I feel so frustrated I can’t even speak for a few seconds. Heat fills my cheeks.

“God, Four!” I snap. “You don’t want to have to tell me everything right away, but I have to tell you everything right away? Can’t you see how stupid that is?”

“First of all, don’t use that name like a weapon against me,” he says, pointing at me. “Second, I was not making plans to ally with the factionless; I was just thinking it over. If I had made a decision, I would have said something to you. And third, it would be different if you had actually intended to tell me about Will at some point, but it’s obvious that you didn’t.”

“I did tell you about Will!” I say. “That wasn’t truth serum; it was me. I said it because I chose to.”

“What are you talking about?”

“I was aware. Under the serum. I could have lied; I could have kept it from you. But I didn’t, because I thought you deserved to know the truth.”

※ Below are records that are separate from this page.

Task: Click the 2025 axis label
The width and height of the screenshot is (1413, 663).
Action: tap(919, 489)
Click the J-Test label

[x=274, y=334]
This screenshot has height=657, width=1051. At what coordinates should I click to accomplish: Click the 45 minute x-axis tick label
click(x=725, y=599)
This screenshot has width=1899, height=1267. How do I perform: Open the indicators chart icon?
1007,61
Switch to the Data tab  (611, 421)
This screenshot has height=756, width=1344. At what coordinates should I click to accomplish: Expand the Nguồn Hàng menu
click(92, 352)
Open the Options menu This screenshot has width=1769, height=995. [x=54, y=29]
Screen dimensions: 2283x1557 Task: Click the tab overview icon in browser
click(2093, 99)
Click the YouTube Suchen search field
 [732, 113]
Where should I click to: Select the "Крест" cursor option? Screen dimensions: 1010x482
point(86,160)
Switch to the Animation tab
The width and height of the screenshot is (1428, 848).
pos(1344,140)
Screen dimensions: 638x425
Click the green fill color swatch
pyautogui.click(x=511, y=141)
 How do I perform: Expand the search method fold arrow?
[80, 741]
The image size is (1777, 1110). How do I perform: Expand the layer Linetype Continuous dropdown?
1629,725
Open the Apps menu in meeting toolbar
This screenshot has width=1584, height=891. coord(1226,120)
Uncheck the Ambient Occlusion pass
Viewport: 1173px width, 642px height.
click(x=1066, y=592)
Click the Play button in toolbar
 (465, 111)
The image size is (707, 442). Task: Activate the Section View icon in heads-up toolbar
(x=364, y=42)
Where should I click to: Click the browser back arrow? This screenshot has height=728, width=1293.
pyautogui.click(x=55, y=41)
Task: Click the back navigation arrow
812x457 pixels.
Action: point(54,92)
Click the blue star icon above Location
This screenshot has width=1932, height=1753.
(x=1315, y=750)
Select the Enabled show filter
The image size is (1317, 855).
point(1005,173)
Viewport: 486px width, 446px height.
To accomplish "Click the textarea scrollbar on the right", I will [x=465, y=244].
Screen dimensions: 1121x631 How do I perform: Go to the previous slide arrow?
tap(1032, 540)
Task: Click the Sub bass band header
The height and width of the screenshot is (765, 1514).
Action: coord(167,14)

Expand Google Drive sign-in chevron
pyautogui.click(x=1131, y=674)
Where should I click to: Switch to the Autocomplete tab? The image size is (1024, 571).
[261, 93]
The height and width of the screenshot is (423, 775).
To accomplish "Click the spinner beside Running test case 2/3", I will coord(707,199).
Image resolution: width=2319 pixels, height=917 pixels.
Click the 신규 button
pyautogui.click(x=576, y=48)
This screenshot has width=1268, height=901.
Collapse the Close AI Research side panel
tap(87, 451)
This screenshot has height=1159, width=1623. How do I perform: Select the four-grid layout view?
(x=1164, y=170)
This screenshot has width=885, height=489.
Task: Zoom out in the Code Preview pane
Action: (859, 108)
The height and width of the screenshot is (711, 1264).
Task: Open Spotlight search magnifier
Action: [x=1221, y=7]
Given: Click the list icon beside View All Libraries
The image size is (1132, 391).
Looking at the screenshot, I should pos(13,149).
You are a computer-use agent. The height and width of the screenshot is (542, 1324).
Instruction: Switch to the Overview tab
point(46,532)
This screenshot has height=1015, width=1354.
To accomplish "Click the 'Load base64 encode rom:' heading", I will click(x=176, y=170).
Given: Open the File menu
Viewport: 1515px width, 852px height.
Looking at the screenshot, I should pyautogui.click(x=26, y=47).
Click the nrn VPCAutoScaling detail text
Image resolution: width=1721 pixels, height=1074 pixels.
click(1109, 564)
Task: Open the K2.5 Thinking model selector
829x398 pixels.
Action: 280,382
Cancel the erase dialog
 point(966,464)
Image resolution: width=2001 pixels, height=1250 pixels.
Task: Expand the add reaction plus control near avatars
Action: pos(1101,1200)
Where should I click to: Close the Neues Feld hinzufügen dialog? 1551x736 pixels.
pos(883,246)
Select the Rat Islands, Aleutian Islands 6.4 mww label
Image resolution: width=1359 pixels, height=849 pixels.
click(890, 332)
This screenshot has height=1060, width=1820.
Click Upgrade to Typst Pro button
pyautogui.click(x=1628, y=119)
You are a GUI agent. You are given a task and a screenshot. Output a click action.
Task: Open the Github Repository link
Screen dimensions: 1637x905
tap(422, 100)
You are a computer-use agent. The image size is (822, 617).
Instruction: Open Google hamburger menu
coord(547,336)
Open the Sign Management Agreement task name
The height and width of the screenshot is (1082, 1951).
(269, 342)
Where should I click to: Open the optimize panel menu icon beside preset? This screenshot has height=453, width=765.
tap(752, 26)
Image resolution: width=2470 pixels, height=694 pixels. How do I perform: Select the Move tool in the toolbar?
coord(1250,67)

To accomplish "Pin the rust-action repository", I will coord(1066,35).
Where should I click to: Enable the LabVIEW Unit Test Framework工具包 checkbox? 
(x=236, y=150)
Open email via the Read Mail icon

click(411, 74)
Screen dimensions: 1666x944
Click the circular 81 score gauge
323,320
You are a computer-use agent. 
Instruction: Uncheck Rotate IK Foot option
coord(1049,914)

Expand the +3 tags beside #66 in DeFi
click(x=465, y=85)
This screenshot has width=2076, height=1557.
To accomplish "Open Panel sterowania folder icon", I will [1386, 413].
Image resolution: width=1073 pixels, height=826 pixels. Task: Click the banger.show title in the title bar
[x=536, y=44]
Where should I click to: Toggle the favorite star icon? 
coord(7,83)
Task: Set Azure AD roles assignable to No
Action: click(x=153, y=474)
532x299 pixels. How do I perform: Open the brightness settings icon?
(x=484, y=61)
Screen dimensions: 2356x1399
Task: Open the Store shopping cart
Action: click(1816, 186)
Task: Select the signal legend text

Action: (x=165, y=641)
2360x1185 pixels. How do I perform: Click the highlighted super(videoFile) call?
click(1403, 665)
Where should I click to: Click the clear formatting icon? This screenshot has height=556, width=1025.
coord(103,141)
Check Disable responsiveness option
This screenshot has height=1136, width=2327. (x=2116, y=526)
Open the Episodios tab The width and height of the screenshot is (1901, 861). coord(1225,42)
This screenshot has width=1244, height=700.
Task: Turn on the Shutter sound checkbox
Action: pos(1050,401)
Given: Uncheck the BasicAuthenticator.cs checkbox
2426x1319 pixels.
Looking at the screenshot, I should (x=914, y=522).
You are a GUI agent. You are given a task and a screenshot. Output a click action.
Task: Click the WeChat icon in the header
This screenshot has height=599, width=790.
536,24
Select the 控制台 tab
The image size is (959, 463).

“What a way to tell me!” he says, scowling. “In front of over a hundred people! How intimate!”

“Oh, so it’s not enough that I told you; it has to be in the right setting?” I raise my eyebrows. “Next time should I brew some tea and make sure the lighting is right, too?”

Tobias lets out a frustrated sound and turns away from me, pacing a few steps. When he turns back, his cheeks are splotchy. I can’t remember ever seeing his face change color before.

“Sometimes,” he says quietly, “it isn’t easy to be with you, Tris.” He looks away.

I want to tell him that I know it’s not easy, but I wouldn’t have made it through the past week without him. But I just stare at him, my heart pounding in my ears.

I can’t tell him I need him. I can’t need him, period—or really, we can’t need each other, because who knows how long either of us will last in this war?

“I’m sorry,” I say, all my anger gone. “I should have been honest with you.”

“That’s it? That’s all you have to say?” He frowns.

“What else do you want me to say?”

He just shakes his head. “Nothing, Tris. Nothing.”

I watch him walk away. I feel like a space has opened up within me, expanding so rapidly it will break me apart.